At Lorpen, they also make socks with a blend of natural and synthetic fabrics (usually 75 percent Merino wool, 15 percent nylon, and 10 percent lycra). The layer next to your foot is synthetic, to help with wicking, the middle layer is Merino wool or Coolmax to further pull the moisture away from your foot, and the outer layer is a nylon for durability.
Now, the company has some new Tri Layer models (MSRP $16.99-$17.99) arriving in August. These feature base layers of PrimaLoft Eco-Polyester, a synthetic fiber designed for good insulating values. Against this layer the Merino layer is designed to pull the moisture away from your foot to keep it dry.
Yet another player in the sock world is SmartWool, and one of the directions they've taken is to make their socks more durable by replacing the nylon threads with a more densely spun wool.

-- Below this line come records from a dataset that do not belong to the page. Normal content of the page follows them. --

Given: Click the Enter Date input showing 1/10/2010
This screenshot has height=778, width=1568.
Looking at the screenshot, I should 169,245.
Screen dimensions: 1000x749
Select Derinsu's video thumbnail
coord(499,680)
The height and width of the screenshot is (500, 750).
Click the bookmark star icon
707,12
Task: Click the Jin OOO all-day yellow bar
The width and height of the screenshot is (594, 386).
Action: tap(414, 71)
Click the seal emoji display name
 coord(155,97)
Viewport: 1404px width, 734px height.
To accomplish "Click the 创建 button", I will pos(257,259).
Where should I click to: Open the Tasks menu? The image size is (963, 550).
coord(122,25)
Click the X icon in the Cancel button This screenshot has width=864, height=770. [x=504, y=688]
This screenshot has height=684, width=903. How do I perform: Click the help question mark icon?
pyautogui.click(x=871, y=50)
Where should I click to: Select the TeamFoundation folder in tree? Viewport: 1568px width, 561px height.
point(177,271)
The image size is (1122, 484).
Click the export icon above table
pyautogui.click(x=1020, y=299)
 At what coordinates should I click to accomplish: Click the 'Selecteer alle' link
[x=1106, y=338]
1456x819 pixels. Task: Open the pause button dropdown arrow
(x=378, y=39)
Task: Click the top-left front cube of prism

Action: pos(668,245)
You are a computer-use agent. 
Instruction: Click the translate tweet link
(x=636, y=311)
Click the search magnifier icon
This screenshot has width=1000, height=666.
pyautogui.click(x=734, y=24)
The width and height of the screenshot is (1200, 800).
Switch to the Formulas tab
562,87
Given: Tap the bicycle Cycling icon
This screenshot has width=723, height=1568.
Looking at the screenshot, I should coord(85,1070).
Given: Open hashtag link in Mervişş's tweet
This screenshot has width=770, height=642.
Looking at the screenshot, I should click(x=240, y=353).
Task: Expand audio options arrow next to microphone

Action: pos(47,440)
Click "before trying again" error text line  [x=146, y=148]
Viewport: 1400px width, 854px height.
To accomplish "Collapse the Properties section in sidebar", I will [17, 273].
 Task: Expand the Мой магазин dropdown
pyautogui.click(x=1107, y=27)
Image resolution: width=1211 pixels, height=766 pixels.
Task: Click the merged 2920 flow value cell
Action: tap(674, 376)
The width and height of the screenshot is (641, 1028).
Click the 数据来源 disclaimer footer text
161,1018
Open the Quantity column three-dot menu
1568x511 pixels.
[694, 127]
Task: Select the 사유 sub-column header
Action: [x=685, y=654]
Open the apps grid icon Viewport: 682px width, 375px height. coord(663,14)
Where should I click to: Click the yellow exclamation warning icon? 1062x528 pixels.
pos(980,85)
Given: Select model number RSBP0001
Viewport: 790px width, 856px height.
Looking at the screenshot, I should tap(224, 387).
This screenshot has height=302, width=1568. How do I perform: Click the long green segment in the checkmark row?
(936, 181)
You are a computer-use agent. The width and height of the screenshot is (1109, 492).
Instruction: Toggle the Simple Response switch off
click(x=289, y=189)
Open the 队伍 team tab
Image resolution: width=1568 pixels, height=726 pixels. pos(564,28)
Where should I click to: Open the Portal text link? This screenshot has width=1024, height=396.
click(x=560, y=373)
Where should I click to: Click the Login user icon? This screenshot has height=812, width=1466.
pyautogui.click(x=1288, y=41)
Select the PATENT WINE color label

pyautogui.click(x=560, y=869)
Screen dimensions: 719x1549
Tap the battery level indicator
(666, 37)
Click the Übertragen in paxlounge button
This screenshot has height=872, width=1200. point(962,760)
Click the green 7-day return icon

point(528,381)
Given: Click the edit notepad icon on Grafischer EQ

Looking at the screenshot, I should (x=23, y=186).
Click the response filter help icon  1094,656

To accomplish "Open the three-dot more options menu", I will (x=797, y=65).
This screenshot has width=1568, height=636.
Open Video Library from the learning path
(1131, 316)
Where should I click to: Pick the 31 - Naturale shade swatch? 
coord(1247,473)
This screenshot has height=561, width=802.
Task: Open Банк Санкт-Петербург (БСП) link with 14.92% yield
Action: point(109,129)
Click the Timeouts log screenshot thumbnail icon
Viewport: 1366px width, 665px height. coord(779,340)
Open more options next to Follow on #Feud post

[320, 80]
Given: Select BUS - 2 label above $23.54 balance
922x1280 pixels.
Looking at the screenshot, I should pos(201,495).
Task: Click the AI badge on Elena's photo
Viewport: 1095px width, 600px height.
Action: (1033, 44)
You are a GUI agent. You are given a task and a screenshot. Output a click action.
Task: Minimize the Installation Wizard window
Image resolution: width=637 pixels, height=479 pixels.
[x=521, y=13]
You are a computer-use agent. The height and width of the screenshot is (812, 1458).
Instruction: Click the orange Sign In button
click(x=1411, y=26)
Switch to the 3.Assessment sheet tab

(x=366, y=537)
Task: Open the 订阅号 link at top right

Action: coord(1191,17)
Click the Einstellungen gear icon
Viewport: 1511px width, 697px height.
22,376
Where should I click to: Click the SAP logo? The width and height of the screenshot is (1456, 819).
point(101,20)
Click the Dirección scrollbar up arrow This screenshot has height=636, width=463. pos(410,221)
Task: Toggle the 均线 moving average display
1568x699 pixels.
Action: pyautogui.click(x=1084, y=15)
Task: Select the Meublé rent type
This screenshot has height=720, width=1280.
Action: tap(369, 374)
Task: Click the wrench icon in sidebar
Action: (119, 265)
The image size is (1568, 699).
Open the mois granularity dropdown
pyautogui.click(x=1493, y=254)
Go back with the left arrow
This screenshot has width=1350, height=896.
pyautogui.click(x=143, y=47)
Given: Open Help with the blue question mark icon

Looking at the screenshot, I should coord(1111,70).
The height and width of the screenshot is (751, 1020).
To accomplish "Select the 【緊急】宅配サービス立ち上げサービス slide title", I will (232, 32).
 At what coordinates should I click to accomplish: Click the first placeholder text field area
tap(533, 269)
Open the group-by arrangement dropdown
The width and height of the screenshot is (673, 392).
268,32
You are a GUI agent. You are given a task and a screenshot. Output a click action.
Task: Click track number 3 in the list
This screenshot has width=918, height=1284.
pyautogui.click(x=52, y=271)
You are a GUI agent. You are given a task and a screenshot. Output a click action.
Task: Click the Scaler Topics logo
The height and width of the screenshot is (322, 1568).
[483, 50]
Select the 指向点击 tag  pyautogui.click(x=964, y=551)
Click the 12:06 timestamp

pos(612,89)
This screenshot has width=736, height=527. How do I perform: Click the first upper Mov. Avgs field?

Which sock is right for your feet? Sadly, in light of the cost, it will come down to trial and error and what feels right for you. The Thorlos with their pads take some getting used to; I never really did get there. I've long liked Lorpens, which fit my feet well and perform great. But so do the Teko socks.
Of course, regardless of the socks you wear, it's always wise to carry a spare (dry) pair to switch into if you notice your feet getting a bit "moist" from hiking, and a kit of blister remedies and preventions also can be a wise investment.